◆ GOAL OF THE EXERCISE
Report every line from the material that contains the word "will".

•••••

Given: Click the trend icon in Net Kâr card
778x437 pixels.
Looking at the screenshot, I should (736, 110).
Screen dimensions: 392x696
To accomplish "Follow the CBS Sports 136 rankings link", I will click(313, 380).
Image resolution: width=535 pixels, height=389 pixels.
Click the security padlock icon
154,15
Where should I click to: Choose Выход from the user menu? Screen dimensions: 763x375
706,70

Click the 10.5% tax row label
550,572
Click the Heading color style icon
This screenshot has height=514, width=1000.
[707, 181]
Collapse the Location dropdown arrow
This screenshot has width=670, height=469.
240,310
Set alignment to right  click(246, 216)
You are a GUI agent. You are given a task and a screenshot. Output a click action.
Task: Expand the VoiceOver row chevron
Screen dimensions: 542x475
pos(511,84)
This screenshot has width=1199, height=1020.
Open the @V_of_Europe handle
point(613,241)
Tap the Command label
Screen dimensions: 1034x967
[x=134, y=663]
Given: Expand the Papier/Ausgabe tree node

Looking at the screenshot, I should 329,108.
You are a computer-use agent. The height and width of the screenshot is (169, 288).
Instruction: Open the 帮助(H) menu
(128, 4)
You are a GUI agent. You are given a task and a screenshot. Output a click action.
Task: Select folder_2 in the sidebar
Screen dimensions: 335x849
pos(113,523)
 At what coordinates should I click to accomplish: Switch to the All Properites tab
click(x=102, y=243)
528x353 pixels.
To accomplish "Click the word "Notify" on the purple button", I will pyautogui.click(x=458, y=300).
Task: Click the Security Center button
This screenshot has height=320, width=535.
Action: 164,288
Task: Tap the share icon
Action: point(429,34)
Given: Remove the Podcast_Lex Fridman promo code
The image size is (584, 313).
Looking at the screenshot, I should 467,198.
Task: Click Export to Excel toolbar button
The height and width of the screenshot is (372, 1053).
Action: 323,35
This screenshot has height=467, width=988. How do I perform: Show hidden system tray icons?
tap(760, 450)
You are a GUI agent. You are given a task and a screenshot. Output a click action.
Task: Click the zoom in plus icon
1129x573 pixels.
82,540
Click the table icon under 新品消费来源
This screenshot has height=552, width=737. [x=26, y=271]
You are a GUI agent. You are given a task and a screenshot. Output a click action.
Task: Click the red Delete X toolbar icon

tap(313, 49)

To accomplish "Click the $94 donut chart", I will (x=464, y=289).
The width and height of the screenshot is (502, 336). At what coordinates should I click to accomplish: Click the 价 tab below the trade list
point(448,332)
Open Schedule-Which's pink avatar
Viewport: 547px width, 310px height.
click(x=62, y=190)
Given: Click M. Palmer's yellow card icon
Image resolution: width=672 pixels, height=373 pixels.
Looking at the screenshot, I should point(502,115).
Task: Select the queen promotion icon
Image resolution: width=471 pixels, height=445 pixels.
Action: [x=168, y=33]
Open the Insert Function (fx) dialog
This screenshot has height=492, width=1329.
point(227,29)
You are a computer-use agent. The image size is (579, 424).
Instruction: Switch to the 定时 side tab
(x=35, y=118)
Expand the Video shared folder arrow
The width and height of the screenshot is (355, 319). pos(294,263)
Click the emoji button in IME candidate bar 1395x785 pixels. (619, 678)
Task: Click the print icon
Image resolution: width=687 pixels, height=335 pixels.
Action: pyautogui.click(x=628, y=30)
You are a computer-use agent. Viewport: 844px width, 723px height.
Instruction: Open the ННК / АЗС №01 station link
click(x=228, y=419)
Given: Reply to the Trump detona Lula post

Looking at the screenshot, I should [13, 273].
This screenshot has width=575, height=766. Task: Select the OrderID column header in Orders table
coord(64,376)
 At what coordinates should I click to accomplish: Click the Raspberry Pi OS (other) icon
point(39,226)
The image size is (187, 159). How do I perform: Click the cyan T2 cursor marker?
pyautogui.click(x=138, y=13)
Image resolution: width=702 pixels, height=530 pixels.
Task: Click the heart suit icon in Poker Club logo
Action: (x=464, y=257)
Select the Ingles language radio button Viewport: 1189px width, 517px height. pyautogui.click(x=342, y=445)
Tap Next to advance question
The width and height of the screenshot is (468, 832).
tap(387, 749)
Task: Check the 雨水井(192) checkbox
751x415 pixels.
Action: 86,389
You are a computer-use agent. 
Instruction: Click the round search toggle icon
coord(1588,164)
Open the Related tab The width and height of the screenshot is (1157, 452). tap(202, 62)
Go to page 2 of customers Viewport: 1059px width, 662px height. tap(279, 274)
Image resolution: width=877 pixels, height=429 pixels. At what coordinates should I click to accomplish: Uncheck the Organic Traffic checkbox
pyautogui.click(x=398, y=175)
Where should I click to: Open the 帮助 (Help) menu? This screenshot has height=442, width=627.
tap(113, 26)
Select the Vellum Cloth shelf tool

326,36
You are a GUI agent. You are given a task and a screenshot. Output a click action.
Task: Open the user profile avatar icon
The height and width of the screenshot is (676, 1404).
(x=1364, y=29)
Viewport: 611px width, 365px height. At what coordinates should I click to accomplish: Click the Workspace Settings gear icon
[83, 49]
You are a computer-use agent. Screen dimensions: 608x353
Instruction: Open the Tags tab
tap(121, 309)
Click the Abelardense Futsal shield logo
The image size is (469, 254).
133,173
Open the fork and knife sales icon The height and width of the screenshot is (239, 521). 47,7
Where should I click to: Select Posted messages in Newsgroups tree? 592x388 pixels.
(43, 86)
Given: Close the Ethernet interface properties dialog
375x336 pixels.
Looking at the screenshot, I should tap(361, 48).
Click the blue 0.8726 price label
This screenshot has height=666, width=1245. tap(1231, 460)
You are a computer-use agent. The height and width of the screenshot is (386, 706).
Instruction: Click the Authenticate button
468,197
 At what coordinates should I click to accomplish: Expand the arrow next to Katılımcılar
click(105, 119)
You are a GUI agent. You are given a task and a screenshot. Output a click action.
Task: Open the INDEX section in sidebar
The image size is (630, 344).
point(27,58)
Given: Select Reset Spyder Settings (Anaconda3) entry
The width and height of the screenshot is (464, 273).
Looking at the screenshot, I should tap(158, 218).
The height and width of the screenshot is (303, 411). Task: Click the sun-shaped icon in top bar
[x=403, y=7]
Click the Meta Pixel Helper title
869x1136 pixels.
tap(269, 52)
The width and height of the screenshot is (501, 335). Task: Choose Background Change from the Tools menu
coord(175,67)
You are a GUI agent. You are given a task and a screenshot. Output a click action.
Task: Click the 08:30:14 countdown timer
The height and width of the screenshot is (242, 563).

•••••

◆ RESPONSE TO THE TASK
To accomplish "Follow the CBS Sports 136 rankings link", I will click(313, 380).
To accomplish "Click the word "Notify" on the purple button", I will pyautogui.click(x=458, y=300).
To accomplish "Click the $94 donut chart", I will (x=464, y=289).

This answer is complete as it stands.